Question

Expand $$x^{2}(3x-2y)$$.

Answer

**step1** Understanding the problem

The problem asks us to expand the expression $$x^{2}(3x-2y)$$. Expanding an expression means multiplying the term outside the parentheses by each term inside the parentheses.

**step2** Applying the distributive property

To expand the expression, we use the distributive property. This means we will multiply $$x^2$$ by $$3x$$ and then multiply $$x^2$$ by $$-2y$$.

**step3** Multiplying the first term

First, let's multiply $$x^2$$ by $$3x$$.
When multiplying terms with the same base, we add their exponents.
The term $$3x$$ can be thought of as $$3x^1$$.
So, $$x^2 \times 3x^1 = 3 \times x^{(2+1)} = 3x^3$$.

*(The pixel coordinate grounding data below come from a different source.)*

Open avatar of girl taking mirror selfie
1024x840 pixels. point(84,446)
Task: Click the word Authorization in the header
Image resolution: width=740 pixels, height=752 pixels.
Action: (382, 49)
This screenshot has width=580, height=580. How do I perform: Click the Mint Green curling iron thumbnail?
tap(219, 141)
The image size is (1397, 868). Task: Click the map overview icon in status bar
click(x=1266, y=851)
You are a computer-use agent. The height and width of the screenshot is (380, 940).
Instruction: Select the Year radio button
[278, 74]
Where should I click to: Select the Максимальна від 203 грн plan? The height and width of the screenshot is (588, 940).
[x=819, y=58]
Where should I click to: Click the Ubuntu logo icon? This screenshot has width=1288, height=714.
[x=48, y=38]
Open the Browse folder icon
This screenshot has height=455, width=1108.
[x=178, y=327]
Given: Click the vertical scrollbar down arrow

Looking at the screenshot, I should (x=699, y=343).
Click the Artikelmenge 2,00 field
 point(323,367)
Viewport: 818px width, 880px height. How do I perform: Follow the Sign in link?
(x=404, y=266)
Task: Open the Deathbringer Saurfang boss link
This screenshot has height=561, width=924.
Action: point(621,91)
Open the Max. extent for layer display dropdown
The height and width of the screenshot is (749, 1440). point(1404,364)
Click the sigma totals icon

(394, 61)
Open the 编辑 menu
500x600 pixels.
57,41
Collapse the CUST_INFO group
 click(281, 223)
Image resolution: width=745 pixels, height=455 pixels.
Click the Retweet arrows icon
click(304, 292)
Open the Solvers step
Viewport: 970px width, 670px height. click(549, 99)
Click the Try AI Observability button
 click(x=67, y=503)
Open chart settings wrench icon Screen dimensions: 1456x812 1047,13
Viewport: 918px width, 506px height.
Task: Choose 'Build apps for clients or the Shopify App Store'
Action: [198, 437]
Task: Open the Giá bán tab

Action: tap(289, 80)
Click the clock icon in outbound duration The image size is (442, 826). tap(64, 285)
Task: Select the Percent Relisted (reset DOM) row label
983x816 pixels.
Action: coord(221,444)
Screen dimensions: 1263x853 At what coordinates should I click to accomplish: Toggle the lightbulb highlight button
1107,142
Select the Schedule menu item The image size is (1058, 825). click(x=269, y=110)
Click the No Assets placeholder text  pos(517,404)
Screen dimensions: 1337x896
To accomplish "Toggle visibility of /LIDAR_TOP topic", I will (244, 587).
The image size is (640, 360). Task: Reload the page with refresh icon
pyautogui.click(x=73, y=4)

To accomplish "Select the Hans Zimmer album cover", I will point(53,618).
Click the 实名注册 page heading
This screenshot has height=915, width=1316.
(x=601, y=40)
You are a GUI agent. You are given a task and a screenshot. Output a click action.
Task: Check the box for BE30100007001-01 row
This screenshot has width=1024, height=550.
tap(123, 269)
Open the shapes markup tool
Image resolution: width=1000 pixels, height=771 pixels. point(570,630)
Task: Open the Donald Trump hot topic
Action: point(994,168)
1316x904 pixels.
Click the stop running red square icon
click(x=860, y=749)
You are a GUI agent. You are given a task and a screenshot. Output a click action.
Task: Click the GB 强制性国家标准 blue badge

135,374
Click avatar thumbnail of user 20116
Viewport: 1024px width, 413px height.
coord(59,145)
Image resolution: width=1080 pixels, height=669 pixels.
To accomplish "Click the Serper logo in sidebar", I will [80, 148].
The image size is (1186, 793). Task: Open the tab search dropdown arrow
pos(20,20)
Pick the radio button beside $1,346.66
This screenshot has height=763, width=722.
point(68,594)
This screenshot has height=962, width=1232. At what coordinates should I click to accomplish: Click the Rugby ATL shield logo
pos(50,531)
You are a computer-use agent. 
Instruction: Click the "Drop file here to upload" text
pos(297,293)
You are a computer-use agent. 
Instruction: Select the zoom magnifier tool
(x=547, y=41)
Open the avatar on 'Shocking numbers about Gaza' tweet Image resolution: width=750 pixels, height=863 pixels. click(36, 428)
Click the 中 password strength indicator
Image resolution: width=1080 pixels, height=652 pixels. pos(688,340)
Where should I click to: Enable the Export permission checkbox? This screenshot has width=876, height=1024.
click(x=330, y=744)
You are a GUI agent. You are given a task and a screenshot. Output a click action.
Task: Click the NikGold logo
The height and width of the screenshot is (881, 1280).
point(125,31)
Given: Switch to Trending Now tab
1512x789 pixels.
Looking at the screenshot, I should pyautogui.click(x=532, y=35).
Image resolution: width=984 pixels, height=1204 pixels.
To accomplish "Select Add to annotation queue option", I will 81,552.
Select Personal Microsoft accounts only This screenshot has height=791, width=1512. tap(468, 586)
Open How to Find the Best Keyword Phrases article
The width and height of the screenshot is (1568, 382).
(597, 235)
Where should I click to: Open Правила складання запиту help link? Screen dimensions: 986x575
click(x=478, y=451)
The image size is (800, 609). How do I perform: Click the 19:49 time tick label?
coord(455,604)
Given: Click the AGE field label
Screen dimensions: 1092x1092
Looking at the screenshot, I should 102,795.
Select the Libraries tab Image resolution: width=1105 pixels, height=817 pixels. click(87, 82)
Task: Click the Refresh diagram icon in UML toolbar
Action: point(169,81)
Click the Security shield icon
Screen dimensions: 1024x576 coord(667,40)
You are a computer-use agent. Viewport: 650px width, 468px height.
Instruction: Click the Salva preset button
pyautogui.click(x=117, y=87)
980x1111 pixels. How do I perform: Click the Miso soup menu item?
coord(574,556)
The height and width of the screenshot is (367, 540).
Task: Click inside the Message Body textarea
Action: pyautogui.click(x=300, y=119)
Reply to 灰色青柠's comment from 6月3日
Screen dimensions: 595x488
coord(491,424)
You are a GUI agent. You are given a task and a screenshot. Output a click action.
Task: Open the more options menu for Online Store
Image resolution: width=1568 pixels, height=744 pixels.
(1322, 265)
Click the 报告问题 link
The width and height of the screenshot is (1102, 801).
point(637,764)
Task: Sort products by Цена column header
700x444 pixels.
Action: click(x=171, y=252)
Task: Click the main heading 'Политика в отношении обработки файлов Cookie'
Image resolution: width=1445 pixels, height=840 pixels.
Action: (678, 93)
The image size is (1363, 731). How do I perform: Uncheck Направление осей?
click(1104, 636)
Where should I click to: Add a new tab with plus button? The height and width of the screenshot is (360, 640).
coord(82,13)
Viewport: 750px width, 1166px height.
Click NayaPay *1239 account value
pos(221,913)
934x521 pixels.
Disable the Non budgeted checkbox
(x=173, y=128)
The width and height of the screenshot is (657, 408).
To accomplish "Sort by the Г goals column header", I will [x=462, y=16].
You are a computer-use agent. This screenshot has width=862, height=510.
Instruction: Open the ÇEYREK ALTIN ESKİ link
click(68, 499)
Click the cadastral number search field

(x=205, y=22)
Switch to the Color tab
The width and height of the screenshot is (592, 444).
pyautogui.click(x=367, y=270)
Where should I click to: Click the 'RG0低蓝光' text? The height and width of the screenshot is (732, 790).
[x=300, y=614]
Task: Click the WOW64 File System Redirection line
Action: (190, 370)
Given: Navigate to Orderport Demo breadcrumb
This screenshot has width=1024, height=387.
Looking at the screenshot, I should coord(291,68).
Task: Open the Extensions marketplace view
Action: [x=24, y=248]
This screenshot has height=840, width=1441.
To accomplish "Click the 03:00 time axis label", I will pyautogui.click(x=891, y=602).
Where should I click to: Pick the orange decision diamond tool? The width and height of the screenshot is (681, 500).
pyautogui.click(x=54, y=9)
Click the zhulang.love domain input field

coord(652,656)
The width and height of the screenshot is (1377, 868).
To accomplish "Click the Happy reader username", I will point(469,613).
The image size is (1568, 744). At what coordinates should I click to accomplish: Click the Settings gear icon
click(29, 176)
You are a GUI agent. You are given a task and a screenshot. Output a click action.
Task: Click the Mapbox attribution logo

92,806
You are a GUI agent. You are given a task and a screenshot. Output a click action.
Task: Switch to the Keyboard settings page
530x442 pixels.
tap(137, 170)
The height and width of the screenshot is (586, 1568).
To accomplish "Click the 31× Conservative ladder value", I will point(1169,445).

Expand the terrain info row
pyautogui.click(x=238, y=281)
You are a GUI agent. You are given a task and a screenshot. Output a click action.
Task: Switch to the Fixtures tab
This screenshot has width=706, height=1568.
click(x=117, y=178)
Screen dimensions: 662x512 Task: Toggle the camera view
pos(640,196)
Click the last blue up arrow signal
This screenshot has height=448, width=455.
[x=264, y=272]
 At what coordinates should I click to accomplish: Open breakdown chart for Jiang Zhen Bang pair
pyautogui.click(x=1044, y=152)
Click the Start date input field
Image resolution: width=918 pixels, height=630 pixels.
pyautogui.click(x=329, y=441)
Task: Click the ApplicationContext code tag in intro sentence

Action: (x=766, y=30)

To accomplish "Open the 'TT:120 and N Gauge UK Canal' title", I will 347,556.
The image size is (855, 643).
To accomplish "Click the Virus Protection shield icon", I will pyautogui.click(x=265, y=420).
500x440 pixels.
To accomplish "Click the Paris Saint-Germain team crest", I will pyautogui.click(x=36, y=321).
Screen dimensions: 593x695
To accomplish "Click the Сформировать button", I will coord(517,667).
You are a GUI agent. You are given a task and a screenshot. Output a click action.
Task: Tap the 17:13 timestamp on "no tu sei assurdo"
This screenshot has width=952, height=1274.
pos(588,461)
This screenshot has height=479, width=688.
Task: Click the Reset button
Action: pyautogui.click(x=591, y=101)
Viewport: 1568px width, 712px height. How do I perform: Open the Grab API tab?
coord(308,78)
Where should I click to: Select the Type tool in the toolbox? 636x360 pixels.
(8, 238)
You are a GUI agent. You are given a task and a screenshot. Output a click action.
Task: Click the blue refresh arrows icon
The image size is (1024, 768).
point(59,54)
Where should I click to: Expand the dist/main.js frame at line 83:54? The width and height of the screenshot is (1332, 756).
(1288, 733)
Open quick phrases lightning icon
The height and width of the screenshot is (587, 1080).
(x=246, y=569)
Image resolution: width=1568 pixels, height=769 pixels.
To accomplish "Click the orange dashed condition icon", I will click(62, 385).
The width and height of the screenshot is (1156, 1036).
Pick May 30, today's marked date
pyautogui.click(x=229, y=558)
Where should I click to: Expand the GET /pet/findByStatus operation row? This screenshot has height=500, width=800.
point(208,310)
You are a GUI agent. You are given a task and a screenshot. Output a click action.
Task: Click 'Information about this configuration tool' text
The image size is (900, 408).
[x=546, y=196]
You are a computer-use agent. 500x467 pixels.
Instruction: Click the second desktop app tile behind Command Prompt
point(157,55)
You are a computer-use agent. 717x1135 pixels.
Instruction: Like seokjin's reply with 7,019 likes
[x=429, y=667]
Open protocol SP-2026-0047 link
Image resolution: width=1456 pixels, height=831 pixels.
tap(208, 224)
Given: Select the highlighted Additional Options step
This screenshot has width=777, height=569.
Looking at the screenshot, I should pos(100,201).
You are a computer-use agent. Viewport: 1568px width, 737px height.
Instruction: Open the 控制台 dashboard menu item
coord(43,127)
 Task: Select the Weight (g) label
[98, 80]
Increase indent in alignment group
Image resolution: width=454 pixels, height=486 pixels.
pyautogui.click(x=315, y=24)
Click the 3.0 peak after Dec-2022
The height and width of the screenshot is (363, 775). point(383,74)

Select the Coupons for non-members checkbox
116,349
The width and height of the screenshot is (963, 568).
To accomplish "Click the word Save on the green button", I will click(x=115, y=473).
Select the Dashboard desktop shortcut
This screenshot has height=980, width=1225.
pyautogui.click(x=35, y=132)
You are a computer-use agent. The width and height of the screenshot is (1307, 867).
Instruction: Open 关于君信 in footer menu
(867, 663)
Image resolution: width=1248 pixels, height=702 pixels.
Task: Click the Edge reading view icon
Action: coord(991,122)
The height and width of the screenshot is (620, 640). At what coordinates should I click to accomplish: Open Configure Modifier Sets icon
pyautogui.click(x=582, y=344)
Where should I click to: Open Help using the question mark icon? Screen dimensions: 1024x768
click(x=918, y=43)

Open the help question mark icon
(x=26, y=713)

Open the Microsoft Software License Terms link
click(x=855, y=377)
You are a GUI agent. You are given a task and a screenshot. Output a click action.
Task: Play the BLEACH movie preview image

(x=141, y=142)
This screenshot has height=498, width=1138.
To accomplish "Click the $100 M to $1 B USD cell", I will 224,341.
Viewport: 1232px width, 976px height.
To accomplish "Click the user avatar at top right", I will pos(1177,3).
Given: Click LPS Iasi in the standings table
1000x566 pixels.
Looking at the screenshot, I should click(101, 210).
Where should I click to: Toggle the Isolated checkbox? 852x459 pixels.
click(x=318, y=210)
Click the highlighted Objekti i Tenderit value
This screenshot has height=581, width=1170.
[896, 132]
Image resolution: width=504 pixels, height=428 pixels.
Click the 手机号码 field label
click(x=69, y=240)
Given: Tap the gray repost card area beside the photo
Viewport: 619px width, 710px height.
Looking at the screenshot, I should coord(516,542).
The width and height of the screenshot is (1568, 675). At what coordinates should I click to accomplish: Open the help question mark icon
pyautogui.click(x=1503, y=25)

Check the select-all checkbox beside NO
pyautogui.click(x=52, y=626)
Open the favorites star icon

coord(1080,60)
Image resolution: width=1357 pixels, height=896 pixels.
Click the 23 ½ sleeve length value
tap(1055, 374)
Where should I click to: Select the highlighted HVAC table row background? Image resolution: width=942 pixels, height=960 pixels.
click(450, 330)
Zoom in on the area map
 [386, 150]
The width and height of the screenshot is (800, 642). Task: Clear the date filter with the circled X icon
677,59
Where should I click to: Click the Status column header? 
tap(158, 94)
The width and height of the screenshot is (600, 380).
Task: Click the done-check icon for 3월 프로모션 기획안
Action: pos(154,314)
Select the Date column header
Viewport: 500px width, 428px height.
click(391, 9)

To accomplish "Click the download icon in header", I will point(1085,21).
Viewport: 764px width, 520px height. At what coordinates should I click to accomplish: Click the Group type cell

**step4** Multiplying the second term

Next, let's multiply $$x^2$$ by $$-2y$$.
Since there are no like bases to combine exponents, we simply multiply the numerical coefficient and combine the variables.
So, $$x^2 \times (-2y) = -2x^2y$$.

**step5** Combining the expanded terms

Finally, we combine the results from the multiplications in the previous steps.
The expanded form of the expression $$x^{2}(3x-2y)$$ is the sum of $$3x^3$$ and $$-2x^2y$$.
Therefore, the expanded expression is $$3x^3 - 2x^2y$$.